Erin had been a trembling wreck when she’d read her mail. One call to Sasha had been all it took for her one true friend to drop everything to be by her side. In a world that had changed so dramatically over the past twelve months, having her friend’s constant and loving support had been a godsend.

“Hey, that’s what friends are for, right? Call me when you get any more news, okay?” Sasha gave her a quick hug. “What time is your guest due to arrive?”

“Not until five.”

“At least having a paying guest again will help out a bit financially. I still can’t believe that James didn’t leave you and Riley better provided for.”

Erin frowned at the censure in her friend’s voice. “He did his best, Sash. Neither of us ever expected he’d die so young. Plus, our medical bills after Riley’s birth and James’s illness—well, you know they pretty much cleaned us out.”

“I know, I’m sorry, it’s just so unfair…”

Erin swallowed against the lump in her throat. Yes, it was so unfair. After all they’d been through, all they’d survived. Erin felt the old familiar depression begin to creep back in and she gave herself a swift mental shake. Dwelling on the past changed nothing. She had Riley, and that was all she needed to focus on now.

After seeing Sasha off, Erin changed Riley’s diaper before nursing him and putting him down for his afternoon sleep. Once he was down, she grabbed the baby monitor so she could hear if he didn’t settle, and quickly went upstairs to check on the room for her new guest. It had been ages since they’d taken guests at Connell Lodge, and she was still suffering from pretty hefty doses of baby brain. She wouldn’t put it past herself to have forgotten something important.

But no. The room was perfect and, with the afternoon sun streaming through the steel-paned windows, welcoming. Fresh lavender-scented linens graced the wide bed, a selection of roses from the garden, casually arranged in a crystal vase, decorated the tallboy against the wall, and the wide-plank flooring gleamed with polish. The en suite bathroom was equally pristine, with fresh towels on the rail all thick and fluffy, and a newly dry-cleaned robe on a hanger behind the door with its belt neatly knotted. Soaps, shampoos, yes, everything was there in abundance.

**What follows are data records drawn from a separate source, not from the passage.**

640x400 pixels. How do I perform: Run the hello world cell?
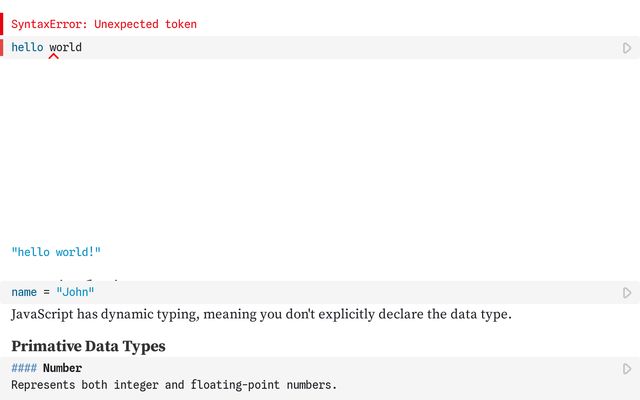click(627, 48)
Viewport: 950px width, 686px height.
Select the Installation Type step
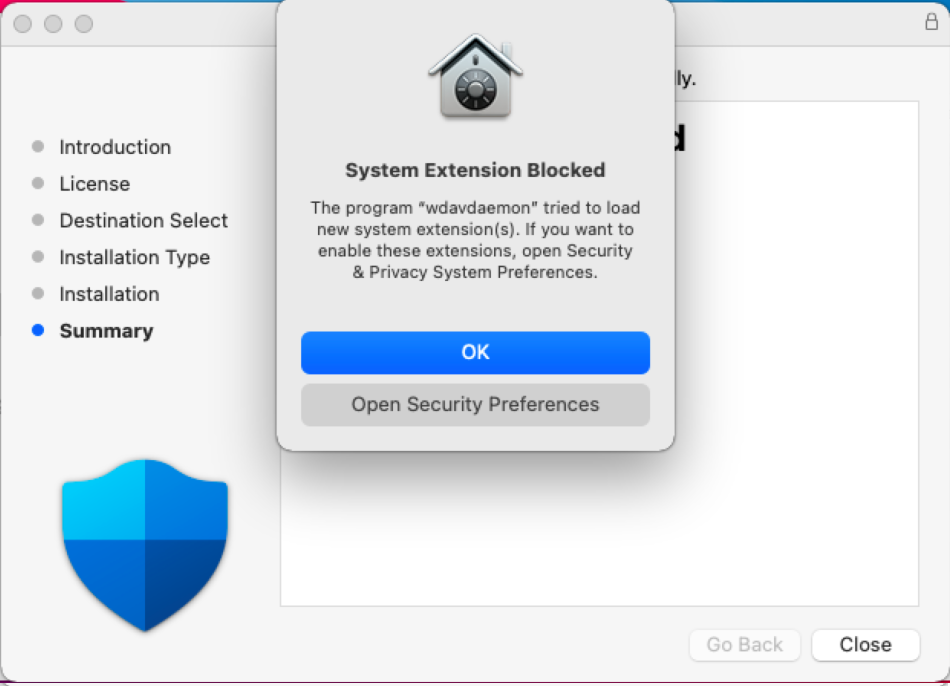[x=135, y=258]
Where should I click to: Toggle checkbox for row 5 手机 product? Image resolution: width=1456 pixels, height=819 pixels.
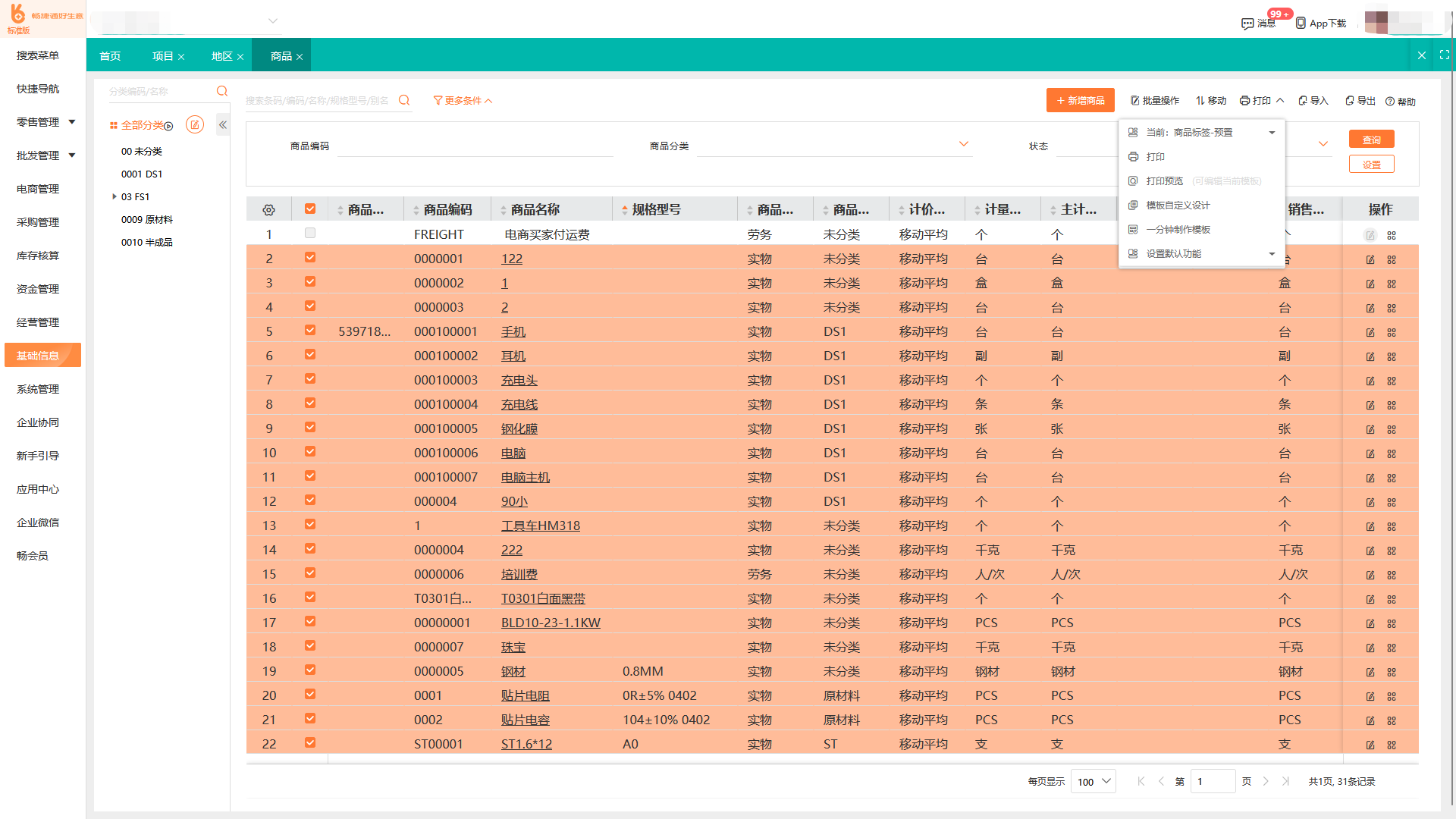311,331
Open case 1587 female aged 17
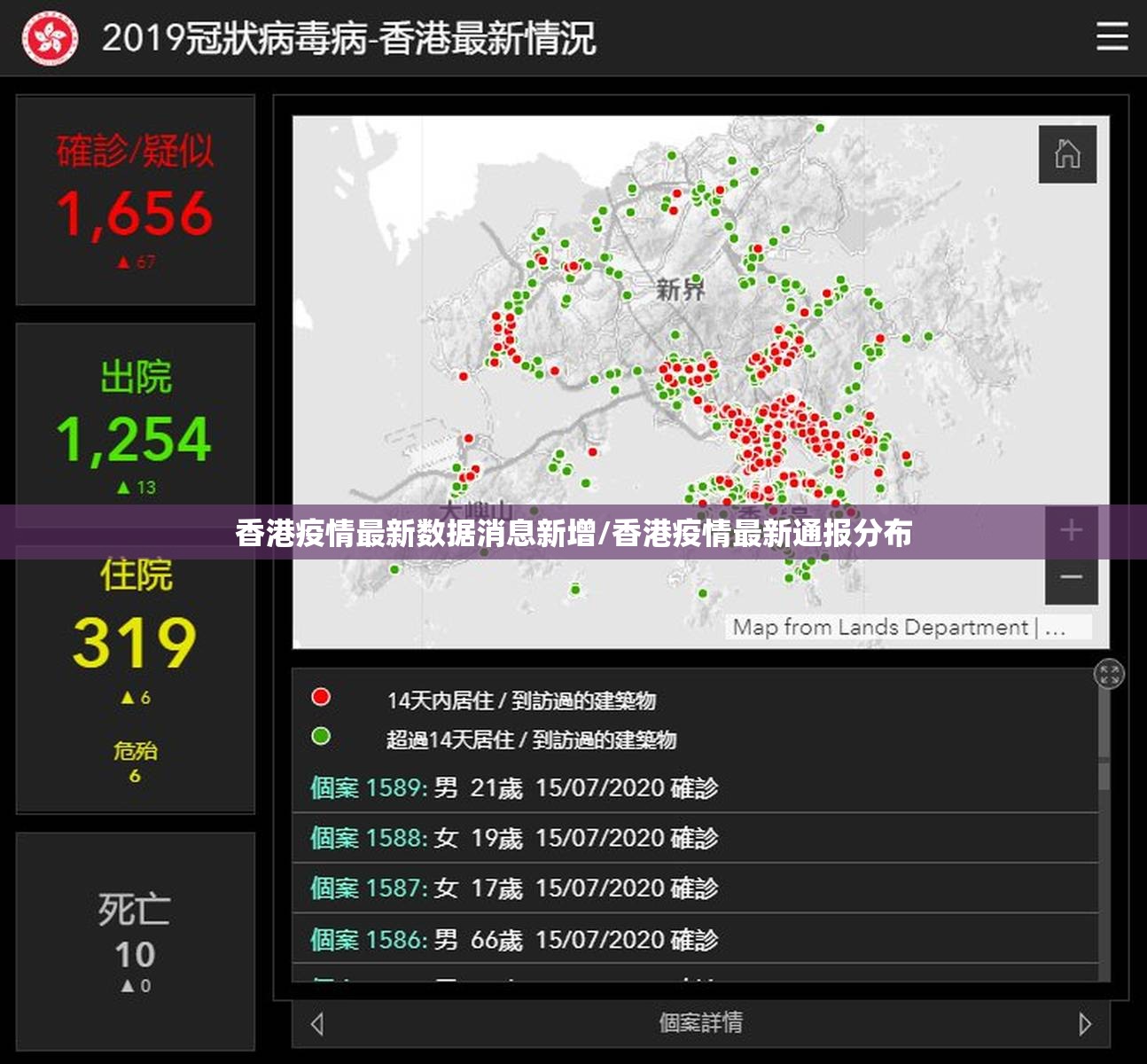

She’d arranged for the room across the hall from this one to be converted into a study at her guest’s request. He was, apparently, working on a book and had expressed a desire for privacy during his stay. Well, there’d be no problem with that, Erin conceded. He would be the one and only visitor here for the duration. In fact, he would be the first visitor she’d had here in months. His enquiry through their website had come at just the right time.